Required task → Arrange the lines from the one containing "Select 预付款 from business type dropdown" through the end of the entries, both ends included, as a numbered list without blank lines, and leave the pictures out.
======== Stored data
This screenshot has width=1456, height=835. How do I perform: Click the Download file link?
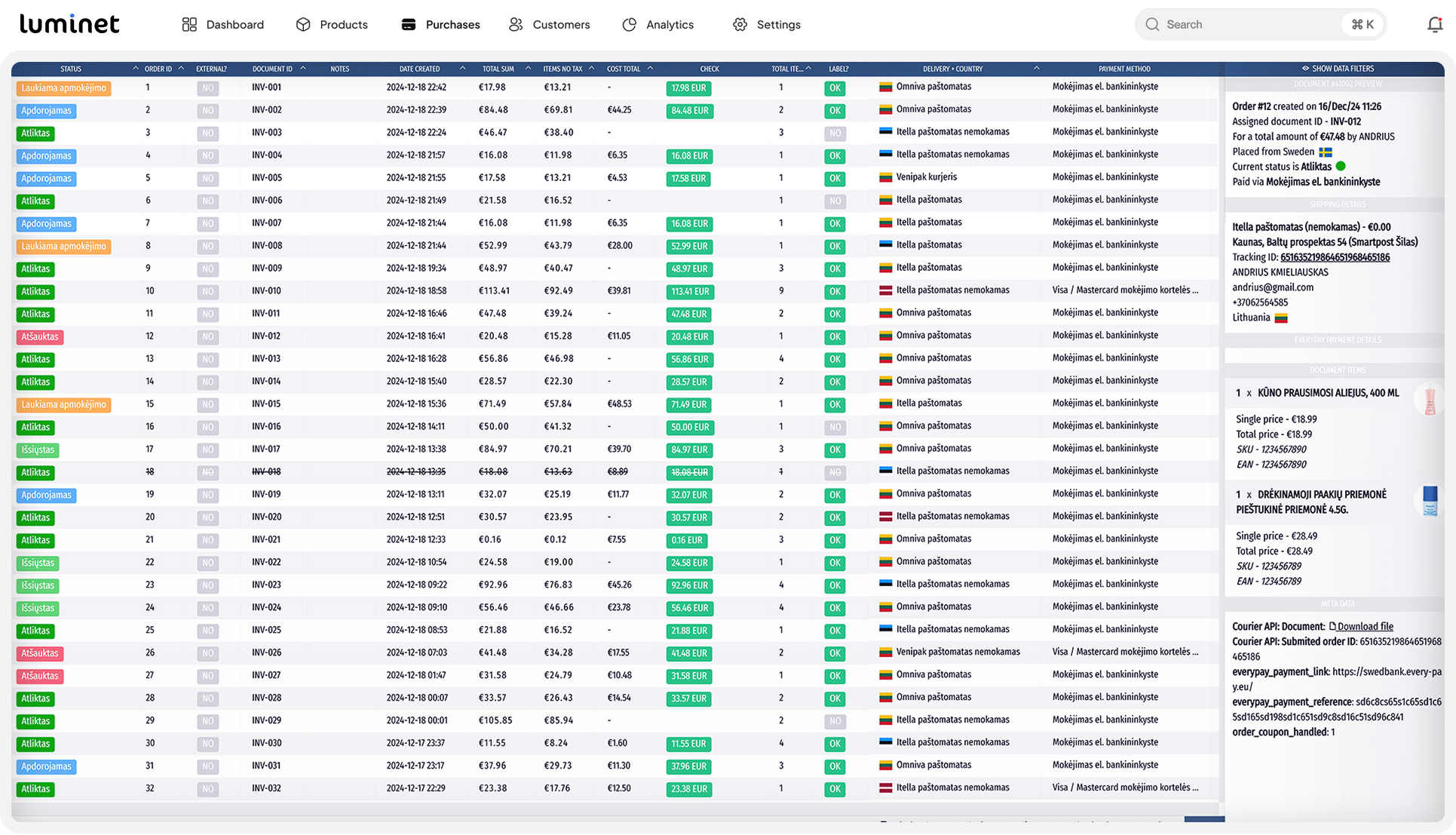pyautogui.click(x=1365, y=627)
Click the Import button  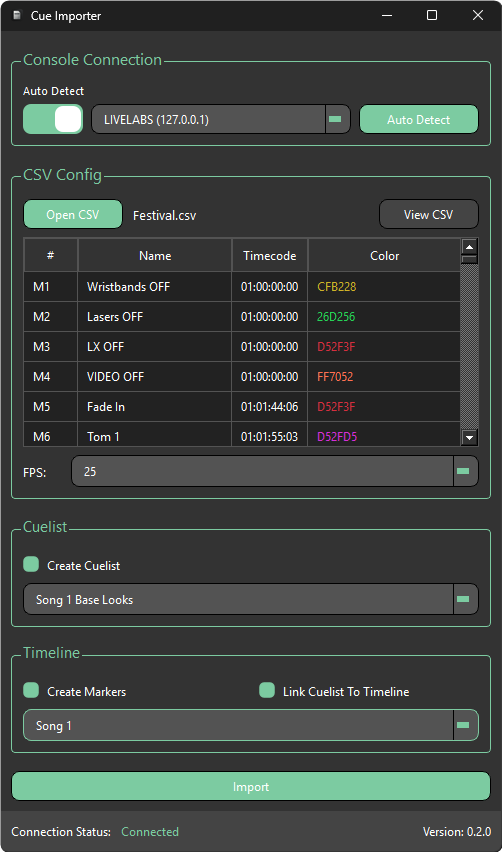click(251, 787)
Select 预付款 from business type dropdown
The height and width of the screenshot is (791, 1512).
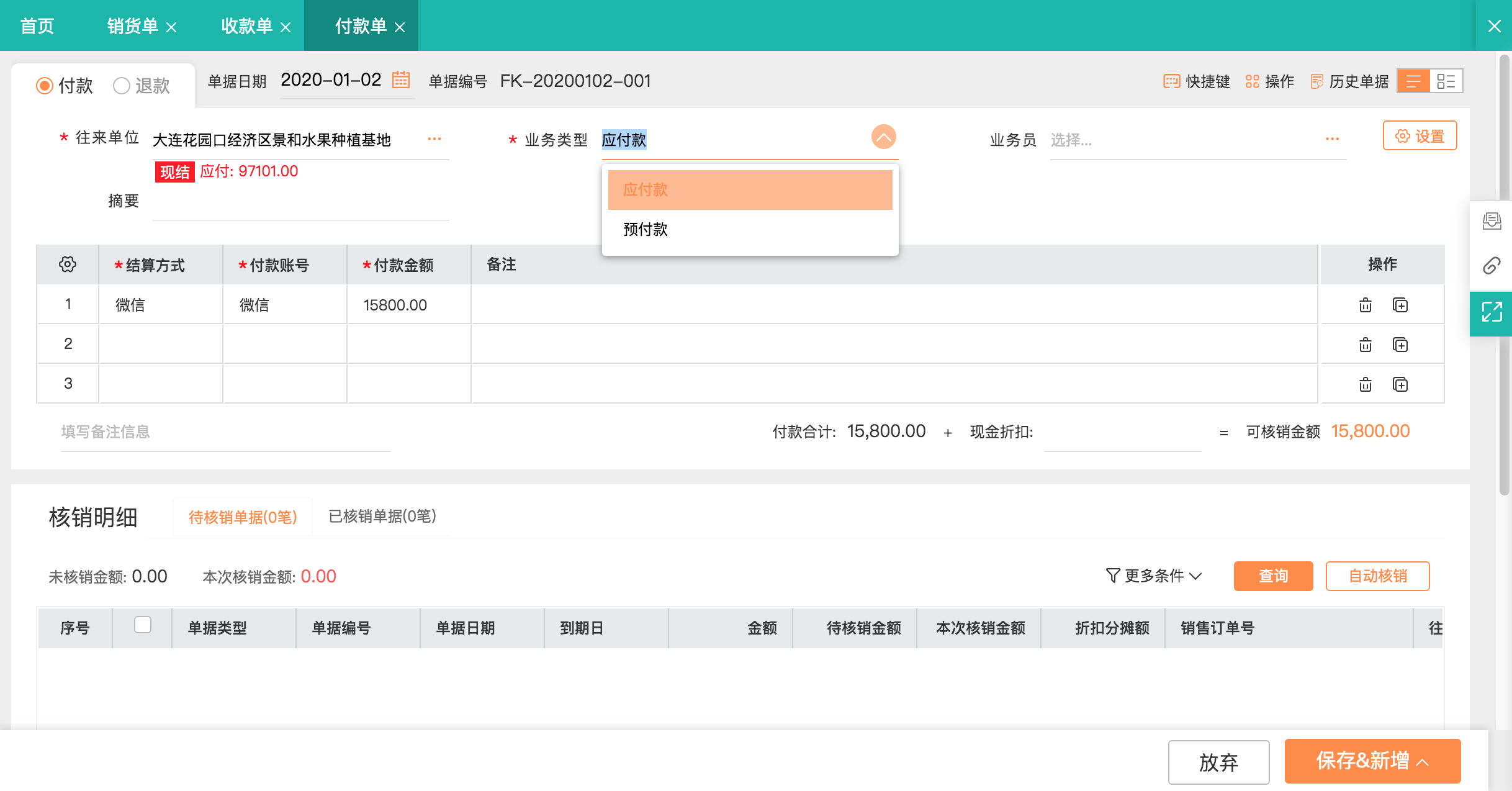646,230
================
Problem solution →
1. Select 预付款 from business type dropdown
2. The height and width of the screenshot is (791, 1512).
3. 646,230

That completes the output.